Copy word for word the lines from the start of the records through the line that contains "Click the graph", both included.

### Excerpts from a dataset
════════════════
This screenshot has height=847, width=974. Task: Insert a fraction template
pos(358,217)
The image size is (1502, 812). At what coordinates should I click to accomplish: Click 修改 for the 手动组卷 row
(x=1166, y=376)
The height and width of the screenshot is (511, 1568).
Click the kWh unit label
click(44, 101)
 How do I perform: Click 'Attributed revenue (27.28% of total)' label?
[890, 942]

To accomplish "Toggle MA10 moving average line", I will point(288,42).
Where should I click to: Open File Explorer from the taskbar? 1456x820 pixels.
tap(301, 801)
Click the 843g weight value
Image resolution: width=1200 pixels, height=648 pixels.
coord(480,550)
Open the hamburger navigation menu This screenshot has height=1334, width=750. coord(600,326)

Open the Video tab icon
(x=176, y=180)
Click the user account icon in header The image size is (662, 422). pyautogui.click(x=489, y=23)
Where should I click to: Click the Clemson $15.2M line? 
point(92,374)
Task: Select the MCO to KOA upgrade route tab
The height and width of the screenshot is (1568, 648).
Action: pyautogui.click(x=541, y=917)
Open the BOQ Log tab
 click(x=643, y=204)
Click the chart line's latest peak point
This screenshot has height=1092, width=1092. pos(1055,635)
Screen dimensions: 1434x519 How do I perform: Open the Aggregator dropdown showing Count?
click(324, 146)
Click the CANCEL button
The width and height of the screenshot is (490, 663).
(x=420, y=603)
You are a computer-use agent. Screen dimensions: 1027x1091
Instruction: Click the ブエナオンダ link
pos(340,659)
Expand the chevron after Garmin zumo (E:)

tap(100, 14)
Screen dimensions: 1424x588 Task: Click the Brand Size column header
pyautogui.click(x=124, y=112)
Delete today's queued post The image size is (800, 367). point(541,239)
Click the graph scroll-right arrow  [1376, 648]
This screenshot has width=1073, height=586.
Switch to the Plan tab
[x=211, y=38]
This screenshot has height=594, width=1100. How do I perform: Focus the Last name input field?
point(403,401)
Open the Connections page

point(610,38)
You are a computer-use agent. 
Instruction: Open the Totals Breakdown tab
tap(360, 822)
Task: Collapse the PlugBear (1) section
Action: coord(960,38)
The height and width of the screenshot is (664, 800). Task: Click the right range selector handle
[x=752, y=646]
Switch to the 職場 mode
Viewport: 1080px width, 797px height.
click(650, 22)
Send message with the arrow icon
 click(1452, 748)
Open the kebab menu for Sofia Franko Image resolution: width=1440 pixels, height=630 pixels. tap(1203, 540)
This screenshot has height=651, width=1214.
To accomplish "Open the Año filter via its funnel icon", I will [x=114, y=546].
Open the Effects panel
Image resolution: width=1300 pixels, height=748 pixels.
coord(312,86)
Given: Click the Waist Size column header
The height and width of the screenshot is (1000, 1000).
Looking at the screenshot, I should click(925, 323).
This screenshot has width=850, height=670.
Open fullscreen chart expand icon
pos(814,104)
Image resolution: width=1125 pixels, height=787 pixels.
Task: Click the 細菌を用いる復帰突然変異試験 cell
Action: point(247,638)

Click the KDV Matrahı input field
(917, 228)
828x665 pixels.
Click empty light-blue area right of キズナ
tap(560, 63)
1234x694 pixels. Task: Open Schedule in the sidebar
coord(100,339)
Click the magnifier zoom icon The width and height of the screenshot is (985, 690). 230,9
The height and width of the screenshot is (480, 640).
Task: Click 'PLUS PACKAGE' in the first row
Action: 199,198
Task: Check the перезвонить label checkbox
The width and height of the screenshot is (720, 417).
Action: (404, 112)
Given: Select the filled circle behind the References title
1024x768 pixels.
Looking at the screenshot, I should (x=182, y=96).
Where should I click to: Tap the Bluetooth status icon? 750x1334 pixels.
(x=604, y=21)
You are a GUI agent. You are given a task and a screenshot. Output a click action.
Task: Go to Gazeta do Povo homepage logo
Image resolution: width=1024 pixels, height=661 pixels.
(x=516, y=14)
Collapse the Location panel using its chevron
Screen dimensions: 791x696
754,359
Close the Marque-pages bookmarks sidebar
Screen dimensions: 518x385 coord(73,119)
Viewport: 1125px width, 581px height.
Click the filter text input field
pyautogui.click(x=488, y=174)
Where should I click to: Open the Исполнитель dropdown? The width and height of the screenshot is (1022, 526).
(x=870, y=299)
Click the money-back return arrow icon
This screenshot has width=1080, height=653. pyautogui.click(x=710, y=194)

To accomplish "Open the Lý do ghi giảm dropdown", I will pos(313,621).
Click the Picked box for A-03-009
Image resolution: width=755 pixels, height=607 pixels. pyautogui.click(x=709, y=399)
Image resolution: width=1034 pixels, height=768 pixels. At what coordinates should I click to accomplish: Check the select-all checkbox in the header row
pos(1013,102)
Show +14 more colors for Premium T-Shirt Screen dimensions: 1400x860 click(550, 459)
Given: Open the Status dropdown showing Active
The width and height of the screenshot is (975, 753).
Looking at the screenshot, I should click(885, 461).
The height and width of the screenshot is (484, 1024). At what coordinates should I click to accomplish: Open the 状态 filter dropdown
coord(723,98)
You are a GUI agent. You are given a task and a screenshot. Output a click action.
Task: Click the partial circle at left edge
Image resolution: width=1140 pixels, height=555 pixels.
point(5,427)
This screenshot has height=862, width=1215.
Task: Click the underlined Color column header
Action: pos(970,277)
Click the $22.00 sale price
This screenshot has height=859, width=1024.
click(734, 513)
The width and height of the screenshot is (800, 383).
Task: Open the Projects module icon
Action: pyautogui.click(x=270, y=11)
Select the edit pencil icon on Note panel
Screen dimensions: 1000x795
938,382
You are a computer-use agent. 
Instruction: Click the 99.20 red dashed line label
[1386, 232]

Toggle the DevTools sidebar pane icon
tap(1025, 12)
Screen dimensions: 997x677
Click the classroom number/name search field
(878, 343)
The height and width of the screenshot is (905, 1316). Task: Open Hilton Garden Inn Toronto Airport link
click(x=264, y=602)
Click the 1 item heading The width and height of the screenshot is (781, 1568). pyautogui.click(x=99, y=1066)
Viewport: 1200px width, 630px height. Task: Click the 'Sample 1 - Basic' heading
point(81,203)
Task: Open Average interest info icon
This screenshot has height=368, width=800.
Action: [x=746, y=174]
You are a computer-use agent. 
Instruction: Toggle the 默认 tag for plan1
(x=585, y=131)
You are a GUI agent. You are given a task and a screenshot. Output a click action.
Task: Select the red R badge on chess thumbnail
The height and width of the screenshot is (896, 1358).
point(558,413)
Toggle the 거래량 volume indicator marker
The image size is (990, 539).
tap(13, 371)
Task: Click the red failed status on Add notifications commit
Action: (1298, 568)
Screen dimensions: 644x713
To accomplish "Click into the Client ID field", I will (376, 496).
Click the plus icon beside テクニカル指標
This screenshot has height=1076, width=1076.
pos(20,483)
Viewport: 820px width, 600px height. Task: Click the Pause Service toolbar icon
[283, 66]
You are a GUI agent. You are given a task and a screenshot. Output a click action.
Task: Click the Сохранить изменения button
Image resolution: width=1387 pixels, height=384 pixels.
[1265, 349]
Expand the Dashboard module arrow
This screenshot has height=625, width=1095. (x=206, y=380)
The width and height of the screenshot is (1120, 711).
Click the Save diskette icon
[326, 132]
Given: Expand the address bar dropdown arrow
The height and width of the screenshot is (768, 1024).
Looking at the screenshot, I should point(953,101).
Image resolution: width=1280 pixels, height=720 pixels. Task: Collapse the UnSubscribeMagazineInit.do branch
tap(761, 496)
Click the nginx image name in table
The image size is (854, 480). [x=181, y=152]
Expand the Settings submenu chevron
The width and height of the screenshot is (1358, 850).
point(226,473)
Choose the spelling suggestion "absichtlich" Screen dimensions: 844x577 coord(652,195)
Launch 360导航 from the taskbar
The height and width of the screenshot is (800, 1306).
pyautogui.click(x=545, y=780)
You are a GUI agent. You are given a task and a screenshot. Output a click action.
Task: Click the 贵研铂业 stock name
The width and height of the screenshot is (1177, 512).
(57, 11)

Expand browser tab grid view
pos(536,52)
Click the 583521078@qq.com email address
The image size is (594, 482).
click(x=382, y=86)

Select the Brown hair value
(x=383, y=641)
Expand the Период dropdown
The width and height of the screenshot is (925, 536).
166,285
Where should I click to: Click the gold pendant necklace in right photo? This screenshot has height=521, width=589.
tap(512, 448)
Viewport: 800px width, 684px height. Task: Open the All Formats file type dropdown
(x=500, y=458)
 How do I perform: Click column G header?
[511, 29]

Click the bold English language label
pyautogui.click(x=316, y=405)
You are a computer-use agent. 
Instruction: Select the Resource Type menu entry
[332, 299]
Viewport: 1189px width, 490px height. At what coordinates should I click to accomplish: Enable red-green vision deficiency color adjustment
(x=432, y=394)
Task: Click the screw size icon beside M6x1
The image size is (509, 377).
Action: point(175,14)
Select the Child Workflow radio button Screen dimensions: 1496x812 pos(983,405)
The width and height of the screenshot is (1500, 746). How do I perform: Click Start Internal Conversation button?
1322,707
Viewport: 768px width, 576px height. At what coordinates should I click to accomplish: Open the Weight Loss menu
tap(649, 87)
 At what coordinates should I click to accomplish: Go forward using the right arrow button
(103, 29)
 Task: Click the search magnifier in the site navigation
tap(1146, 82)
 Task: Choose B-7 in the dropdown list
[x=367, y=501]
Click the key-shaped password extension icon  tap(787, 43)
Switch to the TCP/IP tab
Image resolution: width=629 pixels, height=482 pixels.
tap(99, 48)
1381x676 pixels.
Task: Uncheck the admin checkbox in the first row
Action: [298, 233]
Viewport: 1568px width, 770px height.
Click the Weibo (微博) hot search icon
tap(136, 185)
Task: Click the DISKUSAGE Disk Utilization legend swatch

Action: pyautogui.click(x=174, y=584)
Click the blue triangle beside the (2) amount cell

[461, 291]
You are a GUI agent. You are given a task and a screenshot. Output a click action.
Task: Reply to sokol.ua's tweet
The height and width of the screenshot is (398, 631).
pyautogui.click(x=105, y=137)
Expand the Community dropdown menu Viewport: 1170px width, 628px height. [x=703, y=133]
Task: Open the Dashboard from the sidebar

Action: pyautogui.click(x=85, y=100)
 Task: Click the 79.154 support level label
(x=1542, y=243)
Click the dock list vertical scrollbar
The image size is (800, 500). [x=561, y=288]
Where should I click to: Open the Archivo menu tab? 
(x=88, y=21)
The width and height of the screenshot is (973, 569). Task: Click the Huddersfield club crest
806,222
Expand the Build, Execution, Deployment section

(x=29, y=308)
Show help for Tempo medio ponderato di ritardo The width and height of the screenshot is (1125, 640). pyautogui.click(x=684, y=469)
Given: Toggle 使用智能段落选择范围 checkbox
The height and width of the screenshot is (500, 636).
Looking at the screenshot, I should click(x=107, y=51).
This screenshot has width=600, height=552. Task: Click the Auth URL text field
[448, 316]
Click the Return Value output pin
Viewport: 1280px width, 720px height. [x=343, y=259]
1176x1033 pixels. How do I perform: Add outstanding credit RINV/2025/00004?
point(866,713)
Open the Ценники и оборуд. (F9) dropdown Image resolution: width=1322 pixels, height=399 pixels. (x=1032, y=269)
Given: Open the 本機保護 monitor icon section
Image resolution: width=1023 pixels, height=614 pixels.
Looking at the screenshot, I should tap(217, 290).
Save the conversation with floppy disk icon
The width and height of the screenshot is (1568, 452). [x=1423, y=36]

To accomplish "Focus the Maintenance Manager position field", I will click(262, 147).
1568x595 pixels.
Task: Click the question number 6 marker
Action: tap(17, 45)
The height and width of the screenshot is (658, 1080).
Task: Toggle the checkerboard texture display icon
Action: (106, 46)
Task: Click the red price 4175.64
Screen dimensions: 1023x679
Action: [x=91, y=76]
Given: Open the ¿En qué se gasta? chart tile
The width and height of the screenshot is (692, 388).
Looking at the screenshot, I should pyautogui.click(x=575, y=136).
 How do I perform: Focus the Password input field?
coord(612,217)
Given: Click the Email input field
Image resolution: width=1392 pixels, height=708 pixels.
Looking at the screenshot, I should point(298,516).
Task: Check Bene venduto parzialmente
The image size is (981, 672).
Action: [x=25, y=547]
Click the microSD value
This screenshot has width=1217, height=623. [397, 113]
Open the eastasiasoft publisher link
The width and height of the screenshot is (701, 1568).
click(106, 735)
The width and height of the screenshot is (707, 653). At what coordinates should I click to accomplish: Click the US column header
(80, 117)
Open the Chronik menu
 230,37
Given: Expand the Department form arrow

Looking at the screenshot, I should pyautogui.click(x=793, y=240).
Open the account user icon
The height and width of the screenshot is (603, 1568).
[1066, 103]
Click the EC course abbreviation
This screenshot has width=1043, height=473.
════════════════
### Expected output
This screenshot has height=847, width=974. Task: Insert a fraction template
pos(358,217)
The image size is (1502, 812). At what coordinates should I click to accomplish: Click 修改 for the 手动组卷 row
(x=1166, y=376)
The height and width of the screenshot is (511, 1568).
Click the kWh unit label
click(44, 101)
 How do I perform: Click 'Attributed revenue (27.28% of total)' label?
[890, 942]

To accomplish "Toggle MA10 moving average line", I will point(288,42).
Where should I click to: Open File Explorer from the taskbar? 1456x820 pixels.
tap(301, 801)
Click the 843g weight value
Image resolution: width=1200 pixels, height=648 pixels.
coord(480,550)
Open the hamburger navigation menu This screenshot has height=1334, width=750. coord(600,326)

Open the Video tab icon
(x=176, y=180)
Click the user account icon in header The image size is (662, 422). pyautogui.click(x=489, y=23)
Where should I click to: Click the Clemson $15.2M line? 
point(92,374)
Task: Select the MCO to KOA upgrade route tab
The height and width of the screenshot is (1568, 648).
Action: pyautogui.click(x=541, y=917)
Open the BOQ Log tab
 click(x=643, y=204)
Click the chart line's latest peak point
This screenshot has height=1092, width=1092. pos(1055,635)
Screen dimensions: 1434x519 How do I perform: Open the Aggregator dropdown showing Count?
click(324, 146)
Click the CANCEL button
The width and height of the screenshot is (490, 663).
(x=420, y=603)
You are a computer-use agent. Screen dimensions: 1027x1091
Instruction: Click the ブエナオンダ link
pos(340,659)
Expand the chevron after Garmin zumo (E:)

tap(100, 14)
Screen dimensions: 1424x588 Task: Click the Brand Size column header
pyautogui.click(x=124, y=112)
Delete today's queued post The image size is (800, 367). point(541,239)
Click the graph scroll-right arrow  [1376, 648]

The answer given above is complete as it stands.